Question

Consider the function $$h\left (x\right )=\dfrac {-2x-\sin x}{x-1}$$ to answer the following questions.
Find $$\lim\limits_{x\to \frac {\pi }{2}}\left [h(x)\cdot (2x-2)\right ]$$. Show your analysis.

Answer

**step1** Understanding the given function

The given function is $$h\left (x\right )=\dfrac {-2x-\sin x}{x-1}$$. This function involves algebraic terms and a trigonometric term in the numerator, and an algebraic term in the denominator. We are asked to evaluate a limit involving this function.

**step2** Identifying the expression for which the limit is to be found

We need to find the limit of the product $$h(x)\cdot (2x-2)$$ as $$x$$ approaches $$\frac{\pi}{2}$$. This requires us to first simplify the expression before evaluating the limit.

Question1.step3 (Substituting the definition of h(x) into the expression)

Let's substitute the given definition of $$h(x)$$ into the expression $$h(x)\cdot (2x-2)$$:
$$h(x)\cdot (2x-2) = \left(\dfrac {-2x-\sin x}{x-1}\right) \cdot (2x-2)$$

Question1.step4 (Factoring the term (2x-2))

Observe the term $$(2x-2)$$. We can factor out a common factor of 2 from this expression:
$$2x-2 = 2(x-1)$$
Now substitute this factored form back into our product expression:
$$\left(\dfrac {-2x-\sin x}{x-1}\right) \cdot 2(x-1)$$

**step5** Simplifying the expression by canceling common factors

As we are considering the limit as $$x$$ approaches $$\frac{\pi}{2}$$, which is approximately 1.57, $$x$$ is not equal to 1. This means the term $$(x-1)$$ in the denominator and the $$(x-1)$$ in the numerator (from the factored term) are not zero.

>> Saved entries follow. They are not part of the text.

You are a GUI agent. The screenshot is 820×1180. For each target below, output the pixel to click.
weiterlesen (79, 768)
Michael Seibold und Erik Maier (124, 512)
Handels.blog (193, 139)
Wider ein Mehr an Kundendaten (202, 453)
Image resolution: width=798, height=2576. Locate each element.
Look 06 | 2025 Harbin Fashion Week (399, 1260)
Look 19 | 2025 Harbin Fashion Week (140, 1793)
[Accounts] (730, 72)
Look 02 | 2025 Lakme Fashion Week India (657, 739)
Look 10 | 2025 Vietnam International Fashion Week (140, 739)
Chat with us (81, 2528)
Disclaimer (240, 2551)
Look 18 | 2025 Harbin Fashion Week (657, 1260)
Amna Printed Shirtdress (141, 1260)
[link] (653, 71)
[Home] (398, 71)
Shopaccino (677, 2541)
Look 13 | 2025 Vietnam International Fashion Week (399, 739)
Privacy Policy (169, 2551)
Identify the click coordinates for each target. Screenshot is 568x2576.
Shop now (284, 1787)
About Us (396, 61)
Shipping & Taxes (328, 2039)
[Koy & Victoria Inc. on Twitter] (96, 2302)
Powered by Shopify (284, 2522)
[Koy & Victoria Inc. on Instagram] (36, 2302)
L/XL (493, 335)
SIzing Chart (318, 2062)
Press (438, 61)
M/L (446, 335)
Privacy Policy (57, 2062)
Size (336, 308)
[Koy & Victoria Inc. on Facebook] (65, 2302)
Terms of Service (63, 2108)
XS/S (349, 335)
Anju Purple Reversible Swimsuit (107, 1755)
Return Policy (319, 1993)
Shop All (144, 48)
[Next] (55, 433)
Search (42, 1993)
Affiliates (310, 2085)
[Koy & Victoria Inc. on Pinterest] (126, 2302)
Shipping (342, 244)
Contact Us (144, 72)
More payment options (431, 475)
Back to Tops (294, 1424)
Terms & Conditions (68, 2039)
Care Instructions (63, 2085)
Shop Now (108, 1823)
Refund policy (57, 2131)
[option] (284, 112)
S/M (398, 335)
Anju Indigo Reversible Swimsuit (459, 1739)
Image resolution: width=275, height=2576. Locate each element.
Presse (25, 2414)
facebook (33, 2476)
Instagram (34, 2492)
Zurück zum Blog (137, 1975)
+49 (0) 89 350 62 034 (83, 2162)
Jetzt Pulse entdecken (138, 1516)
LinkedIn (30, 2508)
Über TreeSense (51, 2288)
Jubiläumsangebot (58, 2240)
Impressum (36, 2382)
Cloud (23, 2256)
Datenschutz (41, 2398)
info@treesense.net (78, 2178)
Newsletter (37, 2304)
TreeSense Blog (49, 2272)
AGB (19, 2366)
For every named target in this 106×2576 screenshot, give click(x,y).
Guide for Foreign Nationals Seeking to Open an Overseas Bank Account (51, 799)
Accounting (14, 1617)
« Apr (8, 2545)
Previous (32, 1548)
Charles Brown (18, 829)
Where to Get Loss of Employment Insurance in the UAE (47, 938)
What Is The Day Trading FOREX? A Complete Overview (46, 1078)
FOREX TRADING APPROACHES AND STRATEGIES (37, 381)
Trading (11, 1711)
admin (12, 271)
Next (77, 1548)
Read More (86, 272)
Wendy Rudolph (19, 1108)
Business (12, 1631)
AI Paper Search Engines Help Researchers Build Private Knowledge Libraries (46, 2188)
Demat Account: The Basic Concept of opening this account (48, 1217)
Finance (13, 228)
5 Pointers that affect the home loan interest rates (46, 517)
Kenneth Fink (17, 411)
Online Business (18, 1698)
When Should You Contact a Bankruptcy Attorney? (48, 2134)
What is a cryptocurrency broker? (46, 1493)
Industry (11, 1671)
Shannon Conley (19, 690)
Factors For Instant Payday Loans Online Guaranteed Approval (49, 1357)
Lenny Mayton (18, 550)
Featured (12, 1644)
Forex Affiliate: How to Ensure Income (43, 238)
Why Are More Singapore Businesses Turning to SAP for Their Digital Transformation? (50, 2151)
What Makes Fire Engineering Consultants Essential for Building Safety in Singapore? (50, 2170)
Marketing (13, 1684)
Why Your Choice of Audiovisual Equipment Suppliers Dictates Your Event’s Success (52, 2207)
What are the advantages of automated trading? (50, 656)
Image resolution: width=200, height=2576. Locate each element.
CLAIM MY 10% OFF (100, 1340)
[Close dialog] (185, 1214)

Therefore, we can cancel them out:
$$\dfrac {-2x-\sin x}{\cancel{x-1}} \cdot 2\cancel{(x-1)} = 2(-2x-\sin x)$$
Distributing the 2, we get:
$$2(-2x) + 2(-\sin x) = -4x - 2\sin x$$
So, the expression simplifies to $$-4x - 2\sin x$$.

**step6** Applying the limit to the simplified expression

Now, we need to find the limit of the simplified expression as $$x$$ approaches $$\frac{\pi}{2}$$:
$$\lim\limits_{x\to \frac {\pi }{2}}\left [-4x - 2\sin x\right ]$$
Since $$-4x - 2\sin x$$ is a continuous function (a combination of a linear term and a sine function, both of which are continuous), we can evaluate the limit by directly substituting the value $$x = \frac{\pi}{2}$$ into the expression.

**step7** Evaluating the expression at x = pi/2

Substitute $$x = \frac{\pi}{2}$$ into the simplified expression:
$$-4\left(\frac{\pi}{2}\right) - 2\sin\left(\frac{\pi}{2}\right)$$

**step8** Calculating the numerical values

Let's calculate each part of the expression:
First part: $$-4\left(\frac{\pi}{2}\right)$$
$$-4 \times \frac{\pi}{2} = -\frac{4\pi}{2} = -2\pi$$
Second part: $$-2\sin\left(\frac{\pi}{2}\right)$$
We know that the value of $$\sin\left(\frac{\pi}{2}\right)$$ is 1.
So, $$-2 \times 1 = -2$$

**step9** Final calculation of the limit

Combine the results from the two parts:
$$-2\pi - 2$$
Therefore, the limit of the given expression as $$x$$ approaches $$\frac{\pi}{2}$$ is $$-2\pi - 2$$.